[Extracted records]
====

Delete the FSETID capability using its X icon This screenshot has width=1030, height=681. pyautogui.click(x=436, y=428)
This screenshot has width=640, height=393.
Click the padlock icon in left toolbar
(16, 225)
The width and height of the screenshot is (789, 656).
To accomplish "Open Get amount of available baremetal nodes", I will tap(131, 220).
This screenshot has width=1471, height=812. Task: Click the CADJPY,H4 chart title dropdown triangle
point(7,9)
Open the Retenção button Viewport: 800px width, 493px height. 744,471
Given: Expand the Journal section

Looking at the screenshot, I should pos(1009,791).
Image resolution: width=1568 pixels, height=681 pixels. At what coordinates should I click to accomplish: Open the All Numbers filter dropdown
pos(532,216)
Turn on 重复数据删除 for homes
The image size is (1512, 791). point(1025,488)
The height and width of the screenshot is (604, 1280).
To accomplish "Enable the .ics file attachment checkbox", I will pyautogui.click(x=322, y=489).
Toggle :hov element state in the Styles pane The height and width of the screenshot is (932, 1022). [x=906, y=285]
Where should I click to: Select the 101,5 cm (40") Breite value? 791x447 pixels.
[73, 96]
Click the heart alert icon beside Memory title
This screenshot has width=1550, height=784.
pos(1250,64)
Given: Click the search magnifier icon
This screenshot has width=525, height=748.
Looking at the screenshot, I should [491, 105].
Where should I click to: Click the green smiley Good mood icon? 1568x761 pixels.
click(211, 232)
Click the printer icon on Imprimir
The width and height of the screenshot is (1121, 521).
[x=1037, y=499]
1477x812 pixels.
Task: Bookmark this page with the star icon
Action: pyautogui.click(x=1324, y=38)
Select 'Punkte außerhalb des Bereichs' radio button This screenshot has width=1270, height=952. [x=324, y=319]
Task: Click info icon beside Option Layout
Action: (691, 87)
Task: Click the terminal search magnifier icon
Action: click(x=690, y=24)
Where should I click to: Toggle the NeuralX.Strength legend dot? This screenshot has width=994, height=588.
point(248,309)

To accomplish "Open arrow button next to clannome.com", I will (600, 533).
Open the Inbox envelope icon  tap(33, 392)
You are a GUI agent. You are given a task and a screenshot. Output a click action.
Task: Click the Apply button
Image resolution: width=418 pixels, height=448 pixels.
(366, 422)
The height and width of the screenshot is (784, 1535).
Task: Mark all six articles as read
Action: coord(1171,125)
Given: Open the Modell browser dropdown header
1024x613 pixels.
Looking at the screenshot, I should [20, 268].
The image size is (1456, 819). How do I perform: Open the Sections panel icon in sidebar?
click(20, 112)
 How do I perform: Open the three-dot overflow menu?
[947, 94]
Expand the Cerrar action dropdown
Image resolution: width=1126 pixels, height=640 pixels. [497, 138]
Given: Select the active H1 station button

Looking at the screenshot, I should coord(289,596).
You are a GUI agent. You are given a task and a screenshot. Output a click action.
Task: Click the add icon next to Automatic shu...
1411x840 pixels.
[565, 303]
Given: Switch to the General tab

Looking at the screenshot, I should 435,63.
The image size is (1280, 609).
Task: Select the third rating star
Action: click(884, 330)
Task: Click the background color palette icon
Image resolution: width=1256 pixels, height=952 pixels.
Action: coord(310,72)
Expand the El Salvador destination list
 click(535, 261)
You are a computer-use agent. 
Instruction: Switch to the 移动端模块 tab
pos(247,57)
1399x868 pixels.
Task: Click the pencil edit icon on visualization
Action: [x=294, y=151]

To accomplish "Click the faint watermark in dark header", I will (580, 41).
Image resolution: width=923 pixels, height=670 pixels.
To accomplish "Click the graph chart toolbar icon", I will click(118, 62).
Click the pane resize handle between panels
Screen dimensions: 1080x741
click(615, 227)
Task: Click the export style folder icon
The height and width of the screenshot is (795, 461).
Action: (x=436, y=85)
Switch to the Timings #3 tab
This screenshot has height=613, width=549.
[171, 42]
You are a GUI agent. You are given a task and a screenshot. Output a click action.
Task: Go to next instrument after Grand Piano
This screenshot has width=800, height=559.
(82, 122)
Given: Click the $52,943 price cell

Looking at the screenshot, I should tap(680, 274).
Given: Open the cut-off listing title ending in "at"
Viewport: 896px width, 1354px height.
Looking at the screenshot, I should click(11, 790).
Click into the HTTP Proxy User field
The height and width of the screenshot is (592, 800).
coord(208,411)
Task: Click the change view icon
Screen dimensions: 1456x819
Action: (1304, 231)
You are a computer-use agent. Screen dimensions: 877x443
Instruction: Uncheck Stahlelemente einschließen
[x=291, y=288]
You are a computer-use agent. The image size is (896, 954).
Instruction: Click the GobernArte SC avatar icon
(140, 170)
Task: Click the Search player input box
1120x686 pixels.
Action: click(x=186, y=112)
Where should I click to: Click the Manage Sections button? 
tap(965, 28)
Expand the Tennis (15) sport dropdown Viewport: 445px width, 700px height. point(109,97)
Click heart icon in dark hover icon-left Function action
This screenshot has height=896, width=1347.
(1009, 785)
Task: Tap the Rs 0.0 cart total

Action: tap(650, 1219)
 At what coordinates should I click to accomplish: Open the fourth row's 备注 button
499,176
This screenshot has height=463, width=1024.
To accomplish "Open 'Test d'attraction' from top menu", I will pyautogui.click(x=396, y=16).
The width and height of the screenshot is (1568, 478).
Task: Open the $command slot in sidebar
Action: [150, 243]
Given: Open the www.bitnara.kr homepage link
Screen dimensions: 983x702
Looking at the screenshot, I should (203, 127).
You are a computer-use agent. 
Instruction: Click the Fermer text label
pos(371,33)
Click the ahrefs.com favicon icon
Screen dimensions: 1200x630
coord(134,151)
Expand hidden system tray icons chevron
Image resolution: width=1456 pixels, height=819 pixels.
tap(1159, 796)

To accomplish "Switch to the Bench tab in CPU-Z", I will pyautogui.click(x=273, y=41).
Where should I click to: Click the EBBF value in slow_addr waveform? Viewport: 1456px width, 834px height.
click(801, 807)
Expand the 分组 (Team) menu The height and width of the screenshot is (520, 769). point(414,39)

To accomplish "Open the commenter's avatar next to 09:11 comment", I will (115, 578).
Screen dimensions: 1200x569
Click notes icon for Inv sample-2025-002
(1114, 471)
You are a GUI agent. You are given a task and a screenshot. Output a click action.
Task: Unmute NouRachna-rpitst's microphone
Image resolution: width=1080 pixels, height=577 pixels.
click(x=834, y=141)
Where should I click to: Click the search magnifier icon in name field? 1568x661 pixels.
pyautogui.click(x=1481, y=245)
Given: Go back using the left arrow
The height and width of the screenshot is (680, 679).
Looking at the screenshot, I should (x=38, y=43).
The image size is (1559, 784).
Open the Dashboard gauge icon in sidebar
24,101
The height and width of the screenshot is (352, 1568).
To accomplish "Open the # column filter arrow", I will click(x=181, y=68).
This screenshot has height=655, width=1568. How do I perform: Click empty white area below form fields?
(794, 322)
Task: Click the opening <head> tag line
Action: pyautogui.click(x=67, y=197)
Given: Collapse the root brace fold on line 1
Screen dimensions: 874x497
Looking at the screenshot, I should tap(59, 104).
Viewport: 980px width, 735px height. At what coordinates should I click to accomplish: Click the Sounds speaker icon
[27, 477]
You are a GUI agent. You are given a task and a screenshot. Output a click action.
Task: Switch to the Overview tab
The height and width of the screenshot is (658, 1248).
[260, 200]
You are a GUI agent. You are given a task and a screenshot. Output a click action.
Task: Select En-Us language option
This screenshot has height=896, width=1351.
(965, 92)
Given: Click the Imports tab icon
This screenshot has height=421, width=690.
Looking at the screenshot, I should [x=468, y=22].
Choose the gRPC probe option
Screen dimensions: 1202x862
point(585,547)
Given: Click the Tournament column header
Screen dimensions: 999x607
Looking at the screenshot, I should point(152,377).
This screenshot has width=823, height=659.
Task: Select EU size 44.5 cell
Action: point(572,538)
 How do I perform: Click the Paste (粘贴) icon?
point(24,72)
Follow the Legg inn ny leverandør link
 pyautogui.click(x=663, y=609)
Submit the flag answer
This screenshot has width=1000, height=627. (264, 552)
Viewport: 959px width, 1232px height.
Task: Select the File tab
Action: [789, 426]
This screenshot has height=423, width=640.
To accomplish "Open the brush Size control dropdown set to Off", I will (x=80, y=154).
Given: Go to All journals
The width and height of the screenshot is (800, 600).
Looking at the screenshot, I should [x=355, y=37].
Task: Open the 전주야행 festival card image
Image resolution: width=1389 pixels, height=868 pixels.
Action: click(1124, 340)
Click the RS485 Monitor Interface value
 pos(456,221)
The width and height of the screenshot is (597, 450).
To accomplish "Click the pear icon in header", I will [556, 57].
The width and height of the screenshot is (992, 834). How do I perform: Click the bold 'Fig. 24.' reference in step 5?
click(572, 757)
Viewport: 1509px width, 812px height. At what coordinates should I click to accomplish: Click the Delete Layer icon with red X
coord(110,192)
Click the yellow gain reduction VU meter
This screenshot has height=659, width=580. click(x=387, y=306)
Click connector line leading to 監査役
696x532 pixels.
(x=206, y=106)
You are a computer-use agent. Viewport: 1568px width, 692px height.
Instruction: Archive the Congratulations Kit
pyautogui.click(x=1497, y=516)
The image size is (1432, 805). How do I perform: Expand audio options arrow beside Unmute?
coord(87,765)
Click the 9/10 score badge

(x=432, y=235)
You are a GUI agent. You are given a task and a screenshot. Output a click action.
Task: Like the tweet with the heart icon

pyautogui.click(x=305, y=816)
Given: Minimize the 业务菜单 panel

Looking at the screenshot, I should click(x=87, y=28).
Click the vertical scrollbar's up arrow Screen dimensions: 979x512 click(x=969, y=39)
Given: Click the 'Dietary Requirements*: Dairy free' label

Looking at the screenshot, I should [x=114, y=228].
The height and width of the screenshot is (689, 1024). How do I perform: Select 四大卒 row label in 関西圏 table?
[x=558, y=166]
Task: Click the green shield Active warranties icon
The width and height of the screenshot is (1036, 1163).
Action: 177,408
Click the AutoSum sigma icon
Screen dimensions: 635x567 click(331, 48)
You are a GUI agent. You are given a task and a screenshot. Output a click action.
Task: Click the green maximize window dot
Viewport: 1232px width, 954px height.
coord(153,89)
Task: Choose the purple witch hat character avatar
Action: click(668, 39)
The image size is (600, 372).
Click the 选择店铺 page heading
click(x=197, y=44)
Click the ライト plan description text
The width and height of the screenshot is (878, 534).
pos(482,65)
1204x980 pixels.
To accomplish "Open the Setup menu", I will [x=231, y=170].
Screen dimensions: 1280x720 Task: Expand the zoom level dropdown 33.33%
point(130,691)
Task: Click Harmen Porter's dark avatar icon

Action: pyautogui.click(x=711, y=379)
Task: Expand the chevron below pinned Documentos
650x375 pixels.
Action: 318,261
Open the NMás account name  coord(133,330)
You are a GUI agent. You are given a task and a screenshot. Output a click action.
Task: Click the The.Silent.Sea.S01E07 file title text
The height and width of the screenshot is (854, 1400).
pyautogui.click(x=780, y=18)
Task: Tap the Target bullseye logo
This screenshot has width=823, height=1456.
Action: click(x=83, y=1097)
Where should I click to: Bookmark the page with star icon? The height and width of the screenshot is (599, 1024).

====

## WHAT THE TASK ASKS
Quote the records word for word, beginning at the line containing "Viewport: 1509px width, 812px" and continuing through the line containing "point(130,691)".

## ANSWER TO THIS TASK
Viewport: 1509px width, 812px height. At what coordinates should I click to accomplish: Click the Delete Layer icon with red X
coord(110,192)
Click the yellow gain reduction VU meter
This screenshot has height=659, width=580. click(x=387, y=306)
Click connector line leading to 監査役
696x532 pixels.
(x=206, y=106)
You are a computer-use agent. Viewport: 1568px width, 692px height.
Instruction: Archive the Congratulations Kit
pyautogui.click(x=1497, y=516)
The image size is (1432, 805). How do I perform: Expand audio options arrow beside Unmute?
coord(87,765)
Click the 9/10 score badge

(x=432, y=235)
You are a GUI agent. You are given a task and a screenshot. Output a click action.
Task: Like the tweet with the heart icon

pyautogui.click(x=305, y=816)
Given: Minimize the 业务菜单 panel

Looking at the screenshot, I should click(x=87, y=28).
Click the vertical scrollbar's up arrow Screen dimensions: 979x512 click(x=969, y=39)
Given: Click the 'Dietary Requirements*: Dairy free' label

Looking at the screenshot, I should [x=114, y=228].
The height and width of the screenshot is (689, 1024). How do I perform: Select 四大卒 row label in 関西圏 table?
[x=558, y=166]
Task: Click the green shield Active warranties icon
The width and height of the screenshot is (1036, 1163).
Action: 177,408
Click the AutoSum sigma icon
Screen dimensions: 635x567 click(331, 48)
You are a GUI agent. You are given a task and a screenshot. Output a click action.
Task: Click the green maximize window dot
Viewport: 1232px width, 954px height.
coord(153,89)
Task: Choose the purple witch hat character avatar
Action: click(668, 39)
The image size is (600, 372).
Click the 选择店铺 page heading
click(x=197, y=44)
Click the ライト plan description text
The width and height of the screenshot is (878, 534).
pos(482,65)
1204x980 pixels.
To accomplish "Open the Setup menu", I will [x=231, y=170].
Screen dimensions: 1280x720 Task: Expand the zoom level dropdown 33.33%
point(130,691)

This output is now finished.